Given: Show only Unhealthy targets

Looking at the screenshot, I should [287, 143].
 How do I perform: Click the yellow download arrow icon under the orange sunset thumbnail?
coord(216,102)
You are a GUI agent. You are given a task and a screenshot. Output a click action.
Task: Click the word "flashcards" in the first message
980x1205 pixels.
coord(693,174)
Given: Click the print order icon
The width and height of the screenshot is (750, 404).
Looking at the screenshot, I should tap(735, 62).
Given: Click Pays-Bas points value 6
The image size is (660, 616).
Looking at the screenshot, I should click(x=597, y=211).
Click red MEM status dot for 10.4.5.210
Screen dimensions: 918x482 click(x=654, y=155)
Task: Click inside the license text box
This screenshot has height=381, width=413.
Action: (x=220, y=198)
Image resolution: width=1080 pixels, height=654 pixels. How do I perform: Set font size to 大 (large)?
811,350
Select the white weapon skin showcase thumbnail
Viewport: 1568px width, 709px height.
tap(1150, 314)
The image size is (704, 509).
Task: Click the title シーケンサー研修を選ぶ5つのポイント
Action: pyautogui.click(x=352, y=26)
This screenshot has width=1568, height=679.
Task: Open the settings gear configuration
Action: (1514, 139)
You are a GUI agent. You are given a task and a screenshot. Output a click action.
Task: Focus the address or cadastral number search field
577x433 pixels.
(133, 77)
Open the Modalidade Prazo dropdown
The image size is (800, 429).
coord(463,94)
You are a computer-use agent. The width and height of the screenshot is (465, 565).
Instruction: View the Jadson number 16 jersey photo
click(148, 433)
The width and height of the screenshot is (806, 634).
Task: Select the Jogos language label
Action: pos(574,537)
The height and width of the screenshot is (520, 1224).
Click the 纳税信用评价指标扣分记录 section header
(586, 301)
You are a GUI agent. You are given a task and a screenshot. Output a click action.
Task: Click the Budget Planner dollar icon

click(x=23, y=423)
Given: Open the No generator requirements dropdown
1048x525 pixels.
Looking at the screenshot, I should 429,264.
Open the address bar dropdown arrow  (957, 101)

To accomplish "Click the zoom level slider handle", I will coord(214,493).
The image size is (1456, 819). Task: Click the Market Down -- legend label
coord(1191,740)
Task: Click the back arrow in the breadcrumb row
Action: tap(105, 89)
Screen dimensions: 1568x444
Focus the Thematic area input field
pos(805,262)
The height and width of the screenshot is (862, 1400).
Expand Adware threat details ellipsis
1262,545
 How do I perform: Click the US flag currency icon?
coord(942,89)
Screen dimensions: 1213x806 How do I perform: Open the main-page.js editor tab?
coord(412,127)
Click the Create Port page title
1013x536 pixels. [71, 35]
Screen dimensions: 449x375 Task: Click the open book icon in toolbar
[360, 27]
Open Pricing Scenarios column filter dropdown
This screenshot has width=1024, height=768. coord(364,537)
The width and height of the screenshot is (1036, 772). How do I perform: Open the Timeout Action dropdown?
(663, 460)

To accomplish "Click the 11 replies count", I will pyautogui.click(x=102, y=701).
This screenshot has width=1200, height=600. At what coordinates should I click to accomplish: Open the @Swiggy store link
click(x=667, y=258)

§ **Work order**:
Retype the entries exactly, including every line.

§ **Answer space**:
Given: Show only Unhealthy targets

Looking at the screenshot, I should [287, 143].
 How do I perform: Click the yellow download arrow icon under the orange sunset thumbnail?
coord(216,102)
You are a GUI agent. You are given a task and a screenshot. Output a click action.
Task: Click the word "flashcards" in the first message
980x1205 pixels.
coord(693,174)
Given: Click the print order icon
The width and height of the screenshot is (750, 404).
Looking at the screenshot, I should tap(735, 62).
Given: Click Pays-Bas points value 6
The image size is (660, 616).
Looking at the screenshot, I should click(x=597, y=211).
Click red MEM status dot for 10.4.5.210
Screen dimensions: 918x482 click(x=654, y=155)
Task: Click inside the license text box
This screenshot has height=381, width=413.
Action: (x=220, y=198)
Image resolution: width=1080 pixels, height=654 pixels. How do I perform: Set font size to 大 (large)?
811,350
Select the white weapon skin showcase thumbnail
Viewport: 1568px width, 709px height.
tap(1150, 314)
The image size is (704, 509).
Task: Click the title シーケンサー研修を選ぶ5つのポイント
Action: pyautogui.click(x=352, y=26)
This screenshot has width=1568, height=679.
Task: Open the settings gear configuration
Action: (1514, 139)
You are a GUI agent. You are given a task and a screenshot. Output a click action.
Task: Focus the address or cadastral number search field
577x433 pixels.
(133, 77)
Open the Modalidade Prazo dropdown
The image size is (800, 429).
coord(463,94)
You are a computer-use agent. The width and height of the screenshot is (465, 565).
Instruction: View the Jadson number 16 jersey photo
click(148, 433)
The width and height of the screenshot is (806, 634).
Task: Select the Jogos language label
Action: pos(574,537)
The height and width of the screenshot is (520, 1224).
Click the 纳税信用评价指标扣分记录 section header
(586, 301)
You are a GUI agent. You are given a task and a screenshot. Output a click action.
Task: Click the Budget Planner dollar icon

click(x=23, y=423)
Given: Open the No generator requirements dropdown
1048x525 pixels.
Looking at the screenshot, I should 429,264.
Open the address bar dropdown arrow  (957, 101)

To accomplish "Click the zoom level slider handle", I will coord(214,493).
The image size is (1456, 819). Task: Click the Market Down -- legend label
coord(1191,740)
Task: Click the back arrow in the breadcrumb row
Action: tap(105, 89)
Screen dimensions: 1568x444
Focus the Thematic area input field
pos(805,262)
The height and width of the screenshot is (862, 1400).
Expand Adware threat details ellipsis
1262,545
 How do I perform: Click the US flag currency icon?
coord(942,89)
Screen dimensions: 1213x806 How do I perform: Open the main-page.js editor tab?
coord(412,127)
Click the Create Port page title
1013x536 pixels. [71, 35]
Screen dimensions: 449x375 Task: Click the open book icon in toolbar
[360, 27]
Open Pricing Scenarios column filter dropdown
This screenshot has width=1024, height=768. coord(364,537)
The width and height of the screenshot is (1036, 772). How do I perform: Open the Timeout Action dropdown?
(663, 460)

To accomplish "Click the 11 replies count", I will pyautogui.click(x=102, y=701).
This screenshot has width=1200, height=600. At what coordinates should I click to accomplish: Open the @Swiggy store link
click(x=667, y=258)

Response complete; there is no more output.